▶ _Task details_: Lines to restate from the data below: from the one containing "The height and width of the screenshot is (668, 950)." to the one containing "Tap the US flag market icon", both included. Give them again exactly, and only them.

──────── Records shown

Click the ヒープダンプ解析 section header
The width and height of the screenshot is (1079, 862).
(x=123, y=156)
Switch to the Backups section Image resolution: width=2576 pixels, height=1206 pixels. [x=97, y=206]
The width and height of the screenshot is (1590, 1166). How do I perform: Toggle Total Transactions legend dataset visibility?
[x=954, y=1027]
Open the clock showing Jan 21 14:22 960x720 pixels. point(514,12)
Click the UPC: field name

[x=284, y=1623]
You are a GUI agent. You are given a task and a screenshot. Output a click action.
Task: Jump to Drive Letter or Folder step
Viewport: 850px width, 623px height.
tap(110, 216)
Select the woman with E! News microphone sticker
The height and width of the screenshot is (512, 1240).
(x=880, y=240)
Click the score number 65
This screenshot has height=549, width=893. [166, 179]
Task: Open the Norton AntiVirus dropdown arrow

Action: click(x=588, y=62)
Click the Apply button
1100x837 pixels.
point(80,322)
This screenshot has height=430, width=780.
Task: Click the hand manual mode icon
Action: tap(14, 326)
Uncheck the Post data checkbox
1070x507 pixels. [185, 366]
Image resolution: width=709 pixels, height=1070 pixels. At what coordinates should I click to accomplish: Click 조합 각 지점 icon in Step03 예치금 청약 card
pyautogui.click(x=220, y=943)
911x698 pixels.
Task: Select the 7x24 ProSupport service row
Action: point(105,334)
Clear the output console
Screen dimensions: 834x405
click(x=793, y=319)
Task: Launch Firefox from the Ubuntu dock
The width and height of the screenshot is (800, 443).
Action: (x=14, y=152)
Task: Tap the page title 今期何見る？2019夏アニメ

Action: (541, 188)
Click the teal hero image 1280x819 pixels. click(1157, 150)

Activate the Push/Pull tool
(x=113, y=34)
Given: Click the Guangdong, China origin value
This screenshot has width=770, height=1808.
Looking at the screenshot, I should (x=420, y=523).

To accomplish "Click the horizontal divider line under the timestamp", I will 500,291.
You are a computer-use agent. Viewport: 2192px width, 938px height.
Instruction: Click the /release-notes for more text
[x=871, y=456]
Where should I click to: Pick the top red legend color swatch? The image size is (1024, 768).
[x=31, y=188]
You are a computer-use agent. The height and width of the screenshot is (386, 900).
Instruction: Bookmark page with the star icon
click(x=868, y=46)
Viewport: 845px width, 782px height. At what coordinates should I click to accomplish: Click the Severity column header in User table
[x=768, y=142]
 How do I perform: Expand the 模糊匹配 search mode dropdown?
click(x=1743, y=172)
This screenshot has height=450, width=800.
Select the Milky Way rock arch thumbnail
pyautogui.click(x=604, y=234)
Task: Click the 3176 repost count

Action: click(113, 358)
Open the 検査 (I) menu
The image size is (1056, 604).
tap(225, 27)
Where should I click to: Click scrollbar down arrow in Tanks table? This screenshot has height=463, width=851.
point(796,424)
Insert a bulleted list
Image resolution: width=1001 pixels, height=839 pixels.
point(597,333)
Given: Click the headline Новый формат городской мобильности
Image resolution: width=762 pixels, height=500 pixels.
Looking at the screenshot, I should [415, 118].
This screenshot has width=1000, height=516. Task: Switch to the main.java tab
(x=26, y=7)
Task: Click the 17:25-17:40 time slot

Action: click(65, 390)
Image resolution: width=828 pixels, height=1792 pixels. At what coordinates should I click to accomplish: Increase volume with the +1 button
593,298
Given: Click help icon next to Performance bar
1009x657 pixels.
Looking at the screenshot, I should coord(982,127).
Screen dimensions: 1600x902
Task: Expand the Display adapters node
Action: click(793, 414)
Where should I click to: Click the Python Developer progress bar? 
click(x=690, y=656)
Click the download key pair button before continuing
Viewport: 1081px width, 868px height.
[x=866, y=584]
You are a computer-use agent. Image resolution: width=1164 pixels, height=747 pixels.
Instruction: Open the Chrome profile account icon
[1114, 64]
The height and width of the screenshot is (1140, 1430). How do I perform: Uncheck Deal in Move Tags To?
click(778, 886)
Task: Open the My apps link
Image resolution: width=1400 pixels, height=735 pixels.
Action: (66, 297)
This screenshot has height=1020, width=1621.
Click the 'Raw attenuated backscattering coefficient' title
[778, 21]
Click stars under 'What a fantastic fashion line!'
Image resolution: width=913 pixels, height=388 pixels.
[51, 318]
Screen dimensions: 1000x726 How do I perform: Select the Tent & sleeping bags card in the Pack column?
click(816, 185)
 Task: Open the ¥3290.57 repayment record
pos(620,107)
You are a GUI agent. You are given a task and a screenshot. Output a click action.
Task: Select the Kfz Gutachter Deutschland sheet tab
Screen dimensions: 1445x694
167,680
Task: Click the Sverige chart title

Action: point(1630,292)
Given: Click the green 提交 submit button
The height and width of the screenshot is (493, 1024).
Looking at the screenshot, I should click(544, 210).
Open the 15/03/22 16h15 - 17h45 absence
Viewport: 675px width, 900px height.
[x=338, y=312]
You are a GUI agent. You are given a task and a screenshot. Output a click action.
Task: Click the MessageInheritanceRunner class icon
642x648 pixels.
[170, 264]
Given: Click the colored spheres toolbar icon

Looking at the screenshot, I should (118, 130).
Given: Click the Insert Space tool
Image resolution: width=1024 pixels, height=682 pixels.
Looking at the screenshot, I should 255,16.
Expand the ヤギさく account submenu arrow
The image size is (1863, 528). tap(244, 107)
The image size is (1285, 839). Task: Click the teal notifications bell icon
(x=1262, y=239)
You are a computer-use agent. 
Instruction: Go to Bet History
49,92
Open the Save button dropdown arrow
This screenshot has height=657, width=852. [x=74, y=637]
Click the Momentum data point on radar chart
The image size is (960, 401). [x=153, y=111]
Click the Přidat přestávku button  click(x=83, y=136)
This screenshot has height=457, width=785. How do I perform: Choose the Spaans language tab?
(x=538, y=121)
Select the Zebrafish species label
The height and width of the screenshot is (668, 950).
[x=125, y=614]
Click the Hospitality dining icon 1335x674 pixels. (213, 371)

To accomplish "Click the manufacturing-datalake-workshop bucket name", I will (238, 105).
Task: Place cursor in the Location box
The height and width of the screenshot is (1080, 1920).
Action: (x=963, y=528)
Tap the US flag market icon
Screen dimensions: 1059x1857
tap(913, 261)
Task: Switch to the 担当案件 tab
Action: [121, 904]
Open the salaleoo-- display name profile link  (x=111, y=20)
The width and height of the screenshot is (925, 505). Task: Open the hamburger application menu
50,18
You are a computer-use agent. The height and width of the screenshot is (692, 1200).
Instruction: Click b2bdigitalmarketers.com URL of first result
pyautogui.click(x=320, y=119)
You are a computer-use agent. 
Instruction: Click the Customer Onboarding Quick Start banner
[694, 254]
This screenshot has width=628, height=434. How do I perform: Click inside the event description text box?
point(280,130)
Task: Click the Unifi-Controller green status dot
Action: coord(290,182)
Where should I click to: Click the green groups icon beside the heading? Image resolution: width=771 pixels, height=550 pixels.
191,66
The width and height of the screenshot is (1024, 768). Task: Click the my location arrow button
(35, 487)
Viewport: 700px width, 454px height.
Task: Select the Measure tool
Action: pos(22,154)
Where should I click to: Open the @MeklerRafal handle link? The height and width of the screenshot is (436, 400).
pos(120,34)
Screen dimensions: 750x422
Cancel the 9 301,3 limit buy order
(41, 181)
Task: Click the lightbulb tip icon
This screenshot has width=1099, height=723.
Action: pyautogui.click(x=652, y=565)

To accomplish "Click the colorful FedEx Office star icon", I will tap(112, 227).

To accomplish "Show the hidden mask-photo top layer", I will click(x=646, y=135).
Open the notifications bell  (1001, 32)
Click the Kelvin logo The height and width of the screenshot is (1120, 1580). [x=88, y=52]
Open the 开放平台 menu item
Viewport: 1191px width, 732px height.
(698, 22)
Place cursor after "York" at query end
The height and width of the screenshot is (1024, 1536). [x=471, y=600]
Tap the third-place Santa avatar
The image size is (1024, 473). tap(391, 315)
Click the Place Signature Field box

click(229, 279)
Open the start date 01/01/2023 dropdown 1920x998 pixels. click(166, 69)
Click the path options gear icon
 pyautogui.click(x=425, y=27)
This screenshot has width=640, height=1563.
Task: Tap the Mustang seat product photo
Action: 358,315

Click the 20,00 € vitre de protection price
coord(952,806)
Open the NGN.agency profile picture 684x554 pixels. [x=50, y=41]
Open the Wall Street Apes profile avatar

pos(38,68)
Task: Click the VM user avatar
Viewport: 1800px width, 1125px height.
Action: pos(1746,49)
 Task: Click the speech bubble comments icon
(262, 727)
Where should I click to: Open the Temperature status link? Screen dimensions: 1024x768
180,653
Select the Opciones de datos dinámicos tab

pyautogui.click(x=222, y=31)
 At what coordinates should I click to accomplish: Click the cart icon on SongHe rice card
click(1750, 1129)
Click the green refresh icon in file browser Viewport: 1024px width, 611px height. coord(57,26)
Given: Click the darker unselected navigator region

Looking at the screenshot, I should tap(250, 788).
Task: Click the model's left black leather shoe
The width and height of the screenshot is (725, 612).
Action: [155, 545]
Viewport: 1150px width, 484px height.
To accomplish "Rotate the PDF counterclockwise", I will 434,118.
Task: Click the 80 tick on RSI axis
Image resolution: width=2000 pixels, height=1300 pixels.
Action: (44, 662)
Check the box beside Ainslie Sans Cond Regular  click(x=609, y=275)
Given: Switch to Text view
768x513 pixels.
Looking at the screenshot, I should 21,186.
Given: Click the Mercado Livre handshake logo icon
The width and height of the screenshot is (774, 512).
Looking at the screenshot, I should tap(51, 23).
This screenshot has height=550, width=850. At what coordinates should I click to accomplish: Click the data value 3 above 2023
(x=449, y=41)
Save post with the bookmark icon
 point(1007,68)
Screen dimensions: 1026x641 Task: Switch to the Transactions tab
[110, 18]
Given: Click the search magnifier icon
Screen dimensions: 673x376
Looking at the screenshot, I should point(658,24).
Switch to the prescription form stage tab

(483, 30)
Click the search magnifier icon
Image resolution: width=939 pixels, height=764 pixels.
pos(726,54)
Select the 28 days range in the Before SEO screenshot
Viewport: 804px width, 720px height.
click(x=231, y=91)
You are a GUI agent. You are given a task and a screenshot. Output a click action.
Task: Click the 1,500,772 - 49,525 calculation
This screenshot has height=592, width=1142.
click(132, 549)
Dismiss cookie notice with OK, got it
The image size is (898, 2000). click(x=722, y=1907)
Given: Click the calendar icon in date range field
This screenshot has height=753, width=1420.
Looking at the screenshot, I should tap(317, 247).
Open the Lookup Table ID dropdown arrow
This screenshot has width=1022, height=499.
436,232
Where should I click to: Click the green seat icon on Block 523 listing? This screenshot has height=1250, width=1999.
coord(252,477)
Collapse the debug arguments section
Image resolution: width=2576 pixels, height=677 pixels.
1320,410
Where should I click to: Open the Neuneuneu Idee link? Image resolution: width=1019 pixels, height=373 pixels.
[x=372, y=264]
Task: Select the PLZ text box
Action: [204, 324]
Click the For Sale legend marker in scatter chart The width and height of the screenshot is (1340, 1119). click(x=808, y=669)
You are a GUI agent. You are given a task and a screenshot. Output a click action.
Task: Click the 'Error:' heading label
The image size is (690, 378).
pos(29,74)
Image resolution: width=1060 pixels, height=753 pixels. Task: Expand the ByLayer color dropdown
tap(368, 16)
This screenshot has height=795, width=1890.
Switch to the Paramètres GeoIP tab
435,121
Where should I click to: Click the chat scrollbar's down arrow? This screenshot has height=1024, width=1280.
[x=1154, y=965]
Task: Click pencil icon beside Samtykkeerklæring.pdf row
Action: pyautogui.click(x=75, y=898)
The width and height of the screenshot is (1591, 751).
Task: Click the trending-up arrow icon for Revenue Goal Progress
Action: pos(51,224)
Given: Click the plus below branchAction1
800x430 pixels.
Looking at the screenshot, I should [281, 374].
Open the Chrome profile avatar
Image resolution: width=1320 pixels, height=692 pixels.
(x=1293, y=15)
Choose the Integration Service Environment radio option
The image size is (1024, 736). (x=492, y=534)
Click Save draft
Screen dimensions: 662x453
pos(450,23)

────────────────

▶ _Finished task_:
The height and width of the screenshot is (668, 950).
[x=125, y=614]
Click the Hospitality dining icon 1335x674 pixels. (213, 371)

To accomplish "Click the manufacturing-datalake-workshop bucket name", I will (238, 105).
Task: Place cursor in the Location box
The height and width of the screenshot is (1080, 1920).
Action: (x=963, y=528)
Tap the US flag market icon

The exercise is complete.